What this task involves:
When you reach the line containing "Given: Click the Salir logout link" in the entries below, repeat it and each line after it exactly until the entries end.

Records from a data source

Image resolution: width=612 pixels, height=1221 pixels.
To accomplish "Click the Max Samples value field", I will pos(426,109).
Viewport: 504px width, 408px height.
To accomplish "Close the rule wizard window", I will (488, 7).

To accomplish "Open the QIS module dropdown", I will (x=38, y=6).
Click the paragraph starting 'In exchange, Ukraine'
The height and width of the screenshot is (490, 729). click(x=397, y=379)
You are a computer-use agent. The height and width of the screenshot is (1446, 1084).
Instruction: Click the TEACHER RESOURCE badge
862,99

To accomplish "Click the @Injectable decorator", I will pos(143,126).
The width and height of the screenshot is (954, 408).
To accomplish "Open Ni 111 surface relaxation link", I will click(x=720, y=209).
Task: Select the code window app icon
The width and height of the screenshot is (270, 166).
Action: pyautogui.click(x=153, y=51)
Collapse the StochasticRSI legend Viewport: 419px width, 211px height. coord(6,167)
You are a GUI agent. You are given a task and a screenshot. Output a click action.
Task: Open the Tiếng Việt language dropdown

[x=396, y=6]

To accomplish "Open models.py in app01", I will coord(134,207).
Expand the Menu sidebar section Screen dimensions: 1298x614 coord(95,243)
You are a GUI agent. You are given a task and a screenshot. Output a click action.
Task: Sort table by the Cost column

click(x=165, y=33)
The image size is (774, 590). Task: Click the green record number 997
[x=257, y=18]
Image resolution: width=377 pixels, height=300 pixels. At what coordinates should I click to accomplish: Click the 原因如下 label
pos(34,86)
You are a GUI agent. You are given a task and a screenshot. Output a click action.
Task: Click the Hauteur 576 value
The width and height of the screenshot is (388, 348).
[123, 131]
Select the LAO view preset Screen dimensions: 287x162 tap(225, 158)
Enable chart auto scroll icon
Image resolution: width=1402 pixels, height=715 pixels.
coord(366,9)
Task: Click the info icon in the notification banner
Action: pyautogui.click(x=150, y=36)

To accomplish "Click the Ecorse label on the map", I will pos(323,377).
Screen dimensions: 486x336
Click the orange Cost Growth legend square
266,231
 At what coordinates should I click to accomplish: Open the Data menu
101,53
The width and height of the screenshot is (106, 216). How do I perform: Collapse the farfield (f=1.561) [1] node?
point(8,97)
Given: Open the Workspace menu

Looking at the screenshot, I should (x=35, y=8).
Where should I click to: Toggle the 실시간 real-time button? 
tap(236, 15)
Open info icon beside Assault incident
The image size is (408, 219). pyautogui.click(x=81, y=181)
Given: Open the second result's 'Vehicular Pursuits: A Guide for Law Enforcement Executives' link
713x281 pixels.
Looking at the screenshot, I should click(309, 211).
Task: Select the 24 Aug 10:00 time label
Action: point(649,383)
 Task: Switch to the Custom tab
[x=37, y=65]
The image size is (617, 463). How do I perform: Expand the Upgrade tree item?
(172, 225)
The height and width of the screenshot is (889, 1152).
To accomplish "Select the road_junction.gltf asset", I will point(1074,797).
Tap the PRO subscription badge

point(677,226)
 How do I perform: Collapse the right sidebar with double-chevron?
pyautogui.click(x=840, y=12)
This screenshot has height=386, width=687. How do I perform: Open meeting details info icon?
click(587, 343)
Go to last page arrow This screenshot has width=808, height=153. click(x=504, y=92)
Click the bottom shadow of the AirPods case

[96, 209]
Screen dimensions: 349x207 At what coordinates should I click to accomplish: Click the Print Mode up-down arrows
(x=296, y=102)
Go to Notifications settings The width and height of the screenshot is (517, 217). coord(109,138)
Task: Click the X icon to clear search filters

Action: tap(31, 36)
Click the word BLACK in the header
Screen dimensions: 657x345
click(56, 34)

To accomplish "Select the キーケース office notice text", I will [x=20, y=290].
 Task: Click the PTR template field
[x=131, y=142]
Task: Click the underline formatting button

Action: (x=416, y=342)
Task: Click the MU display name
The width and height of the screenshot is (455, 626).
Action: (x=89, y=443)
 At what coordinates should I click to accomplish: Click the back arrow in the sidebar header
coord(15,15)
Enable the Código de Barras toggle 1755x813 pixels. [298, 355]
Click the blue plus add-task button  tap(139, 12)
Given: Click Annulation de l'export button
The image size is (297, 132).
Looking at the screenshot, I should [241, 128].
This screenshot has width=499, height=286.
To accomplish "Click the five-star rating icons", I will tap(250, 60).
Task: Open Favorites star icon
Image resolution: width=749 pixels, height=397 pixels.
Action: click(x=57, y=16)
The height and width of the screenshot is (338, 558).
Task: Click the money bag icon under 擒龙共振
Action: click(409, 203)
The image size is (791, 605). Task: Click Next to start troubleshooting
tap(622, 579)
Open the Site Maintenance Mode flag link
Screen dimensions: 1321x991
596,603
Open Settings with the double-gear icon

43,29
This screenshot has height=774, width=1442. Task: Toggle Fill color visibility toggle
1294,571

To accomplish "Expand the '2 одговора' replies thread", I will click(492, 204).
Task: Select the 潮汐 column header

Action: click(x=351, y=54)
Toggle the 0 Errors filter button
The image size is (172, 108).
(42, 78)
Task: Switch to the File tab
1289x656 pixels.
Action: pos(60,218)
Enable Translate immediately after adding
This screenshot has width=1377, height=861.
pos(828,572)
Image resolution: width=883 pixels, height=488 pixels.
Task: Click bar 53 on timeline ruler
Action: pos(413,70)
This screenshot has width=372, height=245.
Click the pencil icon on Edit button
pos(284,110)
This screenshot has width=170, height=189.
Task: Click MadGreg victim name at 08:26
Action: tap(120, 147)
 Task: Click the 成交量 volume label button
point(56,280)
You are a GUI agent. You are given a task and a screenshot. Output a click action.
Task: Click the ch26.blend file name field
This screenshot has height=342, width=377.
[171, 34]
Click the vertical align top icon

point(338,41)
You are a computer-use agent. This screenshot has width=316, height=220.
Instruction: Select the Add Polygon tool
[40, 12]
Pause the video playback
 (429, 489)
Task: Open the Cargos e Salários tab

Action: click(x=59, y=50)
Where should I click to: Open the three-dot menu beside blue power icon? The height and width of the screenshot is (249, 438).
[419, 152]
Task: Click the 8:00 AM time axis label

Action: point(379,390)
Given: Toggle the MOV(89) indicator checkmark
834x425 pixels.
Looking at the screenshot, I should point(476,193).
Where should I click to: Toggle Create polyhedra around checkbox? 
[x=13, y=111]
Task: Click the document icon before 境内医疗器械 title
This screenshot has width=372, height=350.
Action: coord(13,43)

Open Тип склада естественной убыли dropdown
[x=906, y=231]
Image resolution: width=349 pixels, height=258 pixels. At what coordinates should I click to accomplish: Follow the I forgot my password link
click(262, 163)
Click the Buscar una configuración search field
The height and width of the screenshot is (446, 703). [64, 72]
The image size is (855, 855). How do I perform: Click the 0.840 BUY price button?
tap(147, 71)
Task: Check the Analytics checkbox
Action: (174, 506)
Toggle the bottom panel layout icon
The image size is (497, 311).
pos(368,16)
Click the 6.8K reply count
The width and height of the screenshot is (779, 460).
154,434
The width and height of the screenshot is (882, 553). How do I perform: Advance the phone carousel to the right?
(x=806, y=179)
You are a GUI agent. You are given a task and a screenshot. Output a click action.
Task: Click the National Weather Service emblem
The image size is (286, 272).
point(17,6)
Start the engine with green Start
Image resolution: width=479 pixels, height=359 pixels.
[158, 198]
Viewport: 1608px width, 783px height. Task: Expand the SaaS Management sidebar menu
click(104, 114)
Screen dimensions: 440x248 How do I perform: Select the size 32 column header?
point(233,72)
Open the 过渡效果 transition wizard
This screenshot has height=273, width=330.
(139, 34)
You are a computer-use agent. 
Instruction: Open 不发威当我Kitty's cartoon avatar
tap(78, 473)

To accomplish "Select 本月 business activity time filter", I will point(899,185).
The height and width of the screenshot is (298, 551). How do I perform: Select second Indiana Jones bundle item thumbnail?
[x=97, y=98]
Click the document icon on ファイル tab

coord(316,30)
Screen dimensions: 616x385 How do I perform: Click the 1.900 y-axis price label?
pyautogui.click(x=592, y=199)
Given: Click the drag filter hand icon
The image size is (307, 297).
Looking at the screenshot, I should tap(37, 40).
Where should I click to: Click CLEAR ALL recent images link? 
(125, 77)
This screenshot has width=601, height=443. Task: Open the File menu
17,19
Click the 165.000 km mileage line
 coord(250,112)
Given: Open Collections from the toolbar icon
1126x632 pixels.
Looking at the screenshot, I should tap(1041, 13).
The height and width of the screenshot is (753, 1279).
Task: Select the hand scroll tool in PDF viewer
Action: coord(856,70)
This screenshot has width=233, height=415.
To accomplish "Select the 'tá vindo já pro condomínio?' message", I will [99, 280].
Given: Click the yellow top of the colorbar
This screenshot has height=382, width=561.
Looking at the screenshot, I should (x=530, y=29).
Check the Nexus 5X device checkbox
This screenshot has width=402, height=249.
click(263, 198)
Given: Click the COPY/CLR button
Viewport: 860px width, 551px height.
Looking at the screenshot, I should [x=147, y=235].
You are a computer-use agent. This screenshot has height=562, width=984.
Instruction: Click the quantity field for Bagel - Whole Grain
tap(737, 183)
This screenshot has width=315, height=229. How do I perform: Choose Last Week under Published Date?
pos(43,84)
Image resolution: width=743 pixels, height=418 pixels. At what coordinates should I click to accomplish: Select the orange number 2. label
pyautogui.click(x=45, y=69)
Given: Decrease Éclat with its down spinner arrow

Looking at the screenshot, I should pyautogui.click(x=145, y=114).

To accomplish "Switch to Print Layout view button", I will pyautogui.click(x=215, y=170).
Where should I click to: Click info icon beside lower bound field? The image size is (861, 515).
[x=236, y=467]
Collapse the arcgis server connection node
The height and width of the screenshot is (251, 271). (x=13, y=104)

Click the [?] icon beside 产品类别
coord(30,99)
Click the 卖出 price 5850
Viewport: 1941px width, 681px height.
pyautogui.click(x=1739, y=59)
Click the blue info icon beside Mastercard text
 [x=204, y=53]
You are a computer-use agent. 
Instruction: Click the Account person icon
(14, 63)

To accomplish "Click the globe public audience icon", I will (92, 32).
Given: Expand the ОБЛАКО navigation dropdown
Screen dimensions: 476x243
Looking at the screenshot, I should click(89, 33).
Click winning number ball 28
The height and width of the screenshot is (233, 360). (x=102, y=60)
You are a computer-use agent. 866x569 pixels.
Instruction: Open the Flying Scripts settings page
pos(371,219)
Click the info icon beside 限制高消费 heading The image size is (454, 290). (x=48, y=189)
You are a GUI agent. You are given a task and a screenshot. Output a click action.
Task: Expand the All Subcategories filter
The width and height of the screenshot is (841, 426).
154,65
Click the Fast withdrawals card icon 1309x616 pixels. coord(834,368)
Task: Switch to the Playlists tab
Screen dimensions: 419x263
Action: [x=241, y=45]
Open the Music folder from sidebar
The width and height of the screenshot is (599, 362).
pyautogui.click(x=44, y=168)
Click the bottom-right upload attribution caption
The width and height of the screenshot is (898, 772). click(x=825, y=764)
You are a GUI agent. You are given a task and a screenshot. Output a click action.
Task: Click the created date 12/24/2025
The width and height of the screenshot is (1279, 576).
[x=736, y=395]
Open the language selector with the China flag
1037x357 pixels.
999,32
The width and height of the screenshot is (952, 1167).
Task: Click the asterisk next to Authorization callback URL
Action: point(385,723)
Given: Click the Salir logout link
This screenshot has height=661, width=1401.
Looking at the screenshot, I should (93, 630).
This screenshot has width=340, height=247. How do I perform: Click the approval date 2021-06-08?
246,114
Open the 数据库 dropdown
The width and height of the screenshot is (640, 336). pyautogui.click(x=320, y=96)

Result of this exercise:
Given: Click the Salir logout link
This screenshot has height=661, width=1401.
Looking at the screenshot, I should (93, 630).
This screenshot has width=340, height=247. How do I perform: Click the approval date 2021-06-08?
246,114
Open the 数据库 dropdown
The width and height of the screenshot is (640, 336). pyautogui.click(x=320, y=96)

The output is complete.